Task statement >> Render the material below as a Markdown table with two columns: No., holding a sequential row number, and Text, holding each line. Omit any blank lines.

## begin Information given

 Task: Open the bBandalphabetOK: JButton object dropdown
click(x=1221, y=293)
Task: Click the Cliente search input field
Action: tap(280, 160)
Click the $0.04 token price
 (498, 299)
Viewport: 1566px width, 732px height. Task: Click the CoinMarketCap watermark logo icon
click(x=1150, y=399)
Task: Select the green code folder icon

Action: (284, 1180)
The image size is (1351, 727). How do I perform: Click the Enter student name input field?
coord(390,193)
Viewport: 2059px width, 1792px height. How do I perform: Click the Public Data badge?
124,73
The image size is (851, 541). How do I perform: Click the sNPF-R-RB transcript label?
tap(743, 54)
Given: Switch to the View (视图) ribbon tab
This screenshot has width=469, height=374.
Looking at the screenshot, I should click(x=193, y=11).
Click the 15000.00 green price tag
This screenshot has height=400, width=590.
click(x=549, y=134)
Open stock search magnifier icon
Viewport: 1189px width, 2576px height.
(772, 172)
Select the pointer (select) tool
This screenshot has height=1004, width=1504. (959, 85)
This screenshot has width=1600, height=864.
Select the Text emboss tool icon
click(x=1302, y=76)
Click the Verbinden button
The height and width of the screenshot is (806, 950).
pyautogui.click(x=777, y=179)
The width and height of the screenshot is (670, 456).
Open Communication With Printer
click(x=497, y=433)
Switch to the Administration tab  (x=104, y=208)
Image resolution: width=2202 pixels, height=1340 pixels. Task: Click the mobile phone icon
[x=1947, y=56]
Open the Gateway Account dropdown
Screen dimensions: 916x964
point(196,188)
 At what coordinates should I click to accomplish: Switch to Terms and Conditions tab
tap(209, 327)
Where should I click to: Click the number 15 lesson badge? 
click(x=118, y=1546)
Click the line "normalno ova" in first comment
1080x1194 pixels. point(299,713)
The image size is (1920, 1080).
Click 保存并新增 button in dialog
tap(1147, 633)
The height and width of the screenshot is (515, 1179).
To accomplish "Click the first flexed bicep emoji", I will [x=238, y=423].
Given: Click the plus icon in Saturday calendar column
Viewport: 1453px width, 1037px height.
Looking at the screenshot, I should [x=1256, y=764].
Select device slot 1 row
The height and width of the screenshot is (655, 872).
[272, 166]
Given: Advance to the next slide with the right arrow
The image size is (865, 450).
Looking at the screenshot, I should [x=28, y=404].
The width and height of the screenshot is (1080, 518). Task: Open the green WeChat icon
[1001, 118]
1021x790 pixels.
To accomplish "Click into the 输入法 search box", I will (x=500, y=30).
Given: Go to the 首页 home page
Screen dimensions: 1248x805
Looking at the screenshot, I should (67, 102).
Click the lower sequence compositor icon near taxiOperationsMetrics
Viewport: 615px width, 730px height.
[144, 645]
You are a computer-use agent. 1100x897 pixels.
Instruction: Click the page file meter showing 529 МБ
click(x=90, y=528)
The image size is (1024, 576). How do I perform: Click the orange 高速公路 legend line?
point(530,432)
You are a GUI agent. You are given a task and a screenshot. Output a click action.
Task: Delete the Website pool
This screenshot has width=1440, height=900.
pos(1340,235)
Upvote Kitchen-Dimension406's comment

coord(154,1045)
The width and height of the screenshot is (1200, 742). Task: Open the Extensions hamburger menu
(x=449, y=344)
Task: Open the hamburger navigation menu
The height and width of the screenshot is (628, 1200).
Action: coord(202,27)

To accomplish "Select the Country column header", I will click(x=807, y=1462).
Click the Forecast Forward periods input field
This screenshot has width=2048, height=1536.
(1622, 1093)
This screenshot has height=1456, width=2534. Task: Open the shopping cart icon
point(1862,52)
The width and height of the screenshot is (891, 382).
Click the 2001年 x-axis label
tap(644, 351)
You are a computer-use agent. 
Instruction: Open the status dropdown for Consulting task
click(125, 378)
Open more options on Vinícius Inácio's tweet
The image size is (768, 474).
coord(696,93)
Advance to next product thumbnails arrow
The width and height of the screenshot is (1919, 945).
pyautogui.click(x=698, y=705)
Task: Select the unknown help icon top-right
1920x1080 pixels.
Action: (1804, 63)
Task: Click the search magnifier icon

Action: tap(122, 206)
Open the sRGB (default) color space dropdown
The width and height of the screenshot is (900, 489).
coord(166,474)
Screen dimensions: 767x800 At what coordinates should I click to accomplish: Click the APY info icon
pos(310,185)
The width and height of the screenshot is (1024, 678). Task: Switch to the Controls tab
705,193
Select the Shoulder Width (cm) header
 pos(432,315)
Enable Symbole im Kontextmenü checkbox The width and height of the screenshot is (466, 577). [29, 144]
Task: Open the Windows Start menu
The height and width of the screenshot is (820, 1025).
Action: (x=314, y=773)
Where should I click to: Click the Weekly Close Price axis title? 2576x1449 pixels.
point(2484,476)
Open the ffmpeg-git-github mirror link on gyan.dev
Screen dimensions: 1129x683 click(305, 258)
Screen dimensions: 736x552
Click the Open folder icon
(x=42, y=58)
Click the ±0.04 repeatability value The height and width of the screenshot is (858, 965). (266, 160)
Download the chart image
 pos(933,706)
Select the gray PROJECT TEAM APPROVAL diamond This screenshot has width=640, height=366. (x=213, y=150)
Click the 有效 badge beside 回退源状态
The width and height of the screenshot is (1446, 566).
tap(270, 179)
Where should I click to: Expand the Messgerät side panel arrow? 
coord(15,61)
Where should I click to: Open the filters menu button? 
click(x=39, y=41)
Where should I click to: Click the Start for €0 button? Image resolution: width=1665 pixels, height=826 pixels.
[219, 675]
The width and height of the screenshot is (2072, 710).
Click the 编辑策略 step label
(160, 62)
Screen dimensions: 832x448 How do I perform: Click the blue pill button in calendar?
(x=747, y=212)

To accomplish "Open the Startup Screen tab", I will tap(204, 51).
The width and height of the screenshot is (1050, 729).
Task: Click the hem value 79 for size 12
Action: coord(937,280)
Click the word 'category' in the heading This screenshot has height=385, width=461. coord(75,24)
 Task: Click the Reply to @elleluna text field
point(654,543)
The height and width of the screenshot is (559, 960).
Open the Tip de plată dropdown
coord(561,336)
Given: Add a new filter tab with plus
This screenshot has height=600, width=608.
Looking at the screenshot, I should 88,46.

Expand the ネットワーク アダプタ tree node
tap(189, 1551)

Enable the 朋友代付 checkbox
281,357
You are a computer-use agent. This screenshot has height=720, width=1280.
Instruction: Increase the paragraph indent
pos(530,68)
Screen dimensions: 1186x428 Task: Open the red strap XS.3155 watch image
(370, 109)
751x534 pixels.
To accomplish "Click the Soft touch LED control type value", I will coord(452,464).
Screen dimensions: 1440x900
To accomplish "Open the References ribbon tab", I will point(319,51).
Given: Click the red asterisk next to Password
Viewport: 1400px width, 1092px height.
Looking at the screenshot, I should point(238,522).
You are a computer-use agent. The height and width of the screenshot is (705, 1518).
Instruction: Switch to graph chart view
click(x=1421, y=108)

## end Information given

Solved exercise >>
| No. | Text |
|---|---|
| 1 |  Task: Open the bBandalphabetOK: JButton object dropdown |
| 2 | click(x=1221, y=293) |
| 3 | Task: Click the Cliente search input field |
| 4 | Action: tap(280, 160) |
| 5 | Click the $0.04 token price |
| 6 |  (498, 299) |
| 7 | Viewport: 1566px width, 732px height. Task: Click the CoinMarketCap watermark logo icon |
| 8 | click(x=1150, y=399) |
| 9 | Task: Select the green code folder icon |
| 10 | Action: (284, 1180) |
| 11 | The image size is (1351, 727). How do I perform: Click the Enter student name input field? |
| 12 | coord(390,193) |
| 13 | Viewport: 2059px width, 1792px height. How do I perform: Click the Public Data badge? |
| 14 | 124,73 |
| 15 | The image size is (851, 541). How do I perform: Click the sNPF-R-RB transcript label? |
| 16 | tap(743, 54) |
| 17 | Given: Switch to the View (视图) ribbon tab |
| 18 | This screenshot has width=469, height=374. |
| 19 | Looking at the screenshot, I should click(x=193, y=11). |
| 20 | Click the 15000.00 green price tag |
| 21 | This screenshot has height=400, width=590. |
| 22 | click(x=549, y=134) |
| 23 | Open stock search magnifier icon |
| 24 | Viewport: 1189px width, 2576px height. |
| 25 | (772, 172) |
| 26 | Select the pointer (select) tool |
| 27 | This screenshot has height=1004, width=1504. (959, 85) |
| 28 | This screenshot has width=1600, height=864. |
| 29 | Select the Text emboss tool icon |
| 30 | click(x=1302, y=76) |
| 31 | Click the Verbinden button |
| 32 | The height and width of the screenshot is (806, 950). |
| 33 | pyautogui.click(x=777, y=179) |
| 34 | The width and height of the screenshot is (670, 456). |
| 35 | Open Communication With Printer |
| 36 | click(x=497, y=433) |
| 37 | Switch to the Administration tab  (x=104, y=208) |
| 38 | Image resolution: width=2202 pixels, height=1340 pixels. Task: Click the mobile phone icon |
| 39 | [x=1947, y=56] |
| 40 | Open the Gateway Account dropdown |
| 41 | Screen dimensions: 916x964 |
| 42 | point(196,188) |
| 43 |  At what coordinates should I click to accomplish: Switch to Terms and Conditions tab |
| 44 | tap(209, 327) |
| 45 | Where should I click to: Click the number 15 lesson badge?  |
| 46 | click(x=118, y=1546) |
| 47 | Click the line "normalno ova" in first comment |
| 48 | 1080x1194 pixels. point(299,713) |
| 49 | The image size is (1920, 1080). |
| 50 | Click 保存并新增 button in dialog |
| 51 | tap(1147, 633) |
| 52 | The height and width of the screenshot is (515, 1179). |
| 53 | To accomplish "Click the first flexed bicep emoji", I will [x=238, y=423]. |
| 54 | Given: Click the plus icon in Saturday calendar column |
| 55 | Viewport: 1453px width, 1037px height. |
| 56 | Looking at the screenshot, I should [x=1256, y=764]. |
| 57 | Select device slot 1 row |
| 58 | The height and width of the screenshot is (655, 872). |
| 59 | [272, 166] |
| 60 | Given: Advance to the next slide with the right arrow |
| 61 | The image size is (865, 450). |
| 62 | Looking at the screenshot, I should [x=28, y=404]. |
| 63 | The width and height of the screenshot is (1080, 518). Task: Open the green WeChat icon |
| 64 | [1001, 118] |
| 65 | 1021x790 pixels. |
| 66 | To accomplish "Click into the 输入法 search box", I will (x=500, y=30). |
| 67 | Given: Go to the 首页 home page |
| 68 | Screen dimensions: 1248x805 |
| 69 | Looking at the screenshot, I should (67, 102). |
| 70 | Click the lower sequence compositor icon near taxiOperationsMetrics |
| 71 | Viewport: 615px width, 730px height. |
| 72 | [144, 645] |
| 73 | You are a computer-use agent. 1100x897 pixels. |
| 74 | Instruction: Click the page file meter showing 529 МБ |
| 75 | click(x=90, y=528) |
| 76 | The image size is (1024, 576). How do I perform: Click the orange 高速公路 legend line? |
| 77 | point(530,432) |
| 78 | You are a GUI agent. You are given a task and a screenshot. Output a click action. |
| 79 | Task: Delete the Website pool |
| 80 | This screenshot has width=1440, height=900. |
| 81 | pos(1340,235) |
| 82 | Upvote Kitchen-Dimension406's comment |
| 83 | coord(154,1045) |
| 84 | The width and height of the screenshot is (1200, 742). Task: Open the Extensions hamburger menu |
| 85 | (x=449, y=344) |
| 86 | Task: Open the hamburger navigation menu |
| 87 | The height and width of the screenshot is (628, 1200). |
| 88 | Action: coord(202,27) |
| 89 | To accomplish "Select the Country column header", I will click(x=807, y=1462). |
| 90 | Click the Forecast Forward periods input field |
| 91 | This screenshot has width=2048, height=1536. |
| 92 | (1622, 1093) |
| 93 | This screenshot has height=1456, width=2534. Task: Open the shopping cart icon |
| 94 | point(1862,52) |
| 95 | The width and height of the screenshot is (891, 382). |
| 96 | Click the 2001年 x-axis label |
| 97 | tap(644, 351) |
| 98 | You are a computer-use agent.  |
| 99 | Instruction: Open the status dropdown for Consulting task |
| 100 | click(125, 378) |
| 101 | Open more options on Vinícius Inácio's tweet |
| 102 | The image size is (768, 474). |
| 103 | coord(696,93) |
| 104 | Advance to next product thumbnails arrow |
| 105 | The width and height of the screenshot is (1919, 945). |
| 106 | pyautogui.click(x=698, y=705) |
| 107 | Task: Select the unknown help icon top-right |
| 108 | 1920x1080 pixels. |
| 109 | Action: (1804, 63) |
| 110 | Task: Click the search magnifier icon |
| 111 | Action: tap(122, 206) |
| 112 | Open the sRGB (default) color space dropdown |
| 113 | The width and height of the screenshot is (900, 489). |
| 114 | coord(166,474) |
| 115 | Screen dimensions: 767x800 At what coordinates should I click to accomplish: Click the APY info icon |
| 116 | pos(310,185) |
| 117 | The width and height of the screenshot is (1024, 678). Task: Switch to the Controls tab |
| 118 | 705,193 |
| 119 | Select the Shoulder Width (cm) header |
| 120 |  pos(432,315) |
| 121 | Enable Symbole im Kontextmenü checkbox The width and height of the screenshot is (466, 577). [29, 144] |
| 122 | Task: Open the Windows Start menu |
| 123 | The height and width of the screenshot is (820, 1025). |
| 124 | Action: (x=314, y=773) |
| 125 | Where should I click to: Click the Weekly Close Price axis title? 2576x1449 pixels. |
| 126 | point(2484,476) |
| 127 | Open the ffmpeg-git-github mirror link on gyan.dev |
| 128 | Screen dimensions: 1129x683 click(305, 258) |
| 129 | Screen dimensions: 736x552 |
| 130 | Click the Open folder icon |
| 131 | (x=42, y=58) |
| 132 | Click the ±0.04 repeatability value The height and width of the screenshot is (858, 965). (266, 160) |
| 133 | Download the chart image |
| 134 |  pos(933,706) |
| 135 | Select the gray PROJECT TEAM APPROVAL diamond This screenshot has width=640, height=366. (x=213, y=150) |
| 136 | Click the 有效 badge beside 回退源状态 |
| 137 | The width and height of the screenshot is (1446, 566). |
| 138 | tap(270, 179) |
| 139 | Where should I click to: Expand the Messgerät side panel arrow?  |
| 140 | coord(15,61) |
| 141 | Where should I click to: Open the filters menu button?  |
| 142 | click(x=39, y=41) |
| 143 | Where should I click to: Click the Start for €0 button? Image resolution: width=1665 pixels, height=826 pixels. |
| 144 | [219, 675] |
| 145 | The width and height of the screenshot is (2072, 710). |
| 146 | Click the 编辑策略 step label |
| 147 | (160, 62) |
| 148 | Screen dimensions: 832x448 How do I perform: Click the blue pill button in calendar? |
| 149 | (x=747, y=212) |
| 150 | To accomplish "Open the Startup Screen tab", I will tap(204, 51). |
| 151 | The width and height of the screenshot is (1050, 729). |
| 152 | Task: Click the hem value 79 for size 12 |
| 153 | Action: coord(937,280) |
| 154 | Click the word 'category' in the heading This screenshot has height=385, width=461. coord(75,24) |
| 155 |  Task: Click the Reply to @elleluna text field |
| 156 | point(654,543) |
| 157 | The height and width of the screenshot is (559, 960). |
| 158 | Open the Tip de plată dropdown |
| 159 | coord(561,336) |
| 160 | Given: Add a new filter tab with plus |
| 161 | This screenshot has height=600, width=608. |
| 162 | Looking at the screenshot, I should 88,46. |
| 163 | Expand the ネットワーク アダプタ tree node |
| 164 | tap(189, 1551) |
| 165 | Enable the 朋友代付 checkbox |
| 166 | 281,357 |
| 167 | You are a computer-use agent. This screenshot has height=720, width=1280. |
| 168 | Instruction: Increase the paragraph indent |
| 169 | pos(530,68) |
| 170 | Screen dimensions: 1186x428 Task: Open the red strap XS.3155 watch image |
| 171 | (370, 109) |
| 172 | 751x534 pixels. |
| 173 | To accomplish "Click the Soft touch LED control type value", I will coord(452,464). |
| 174 | Screen dimensions: 1440x900 |
| 175 | To accomplish "Open the References ribbon tab", I will point(319,51). |
| 176 | Given: Click the red asterisk next to Password |
| 177 | Viewport: 1400px width, 1092px height. |
| 178 | Looking at the screenshot, I should point(238,522). |
| 179 | You are a computer-use agent. The height and width of the screenshot is (705, 1518). |
| 180 | Instruction: Switch to graph chart view |
| 181 | click(x=1421, y=108) |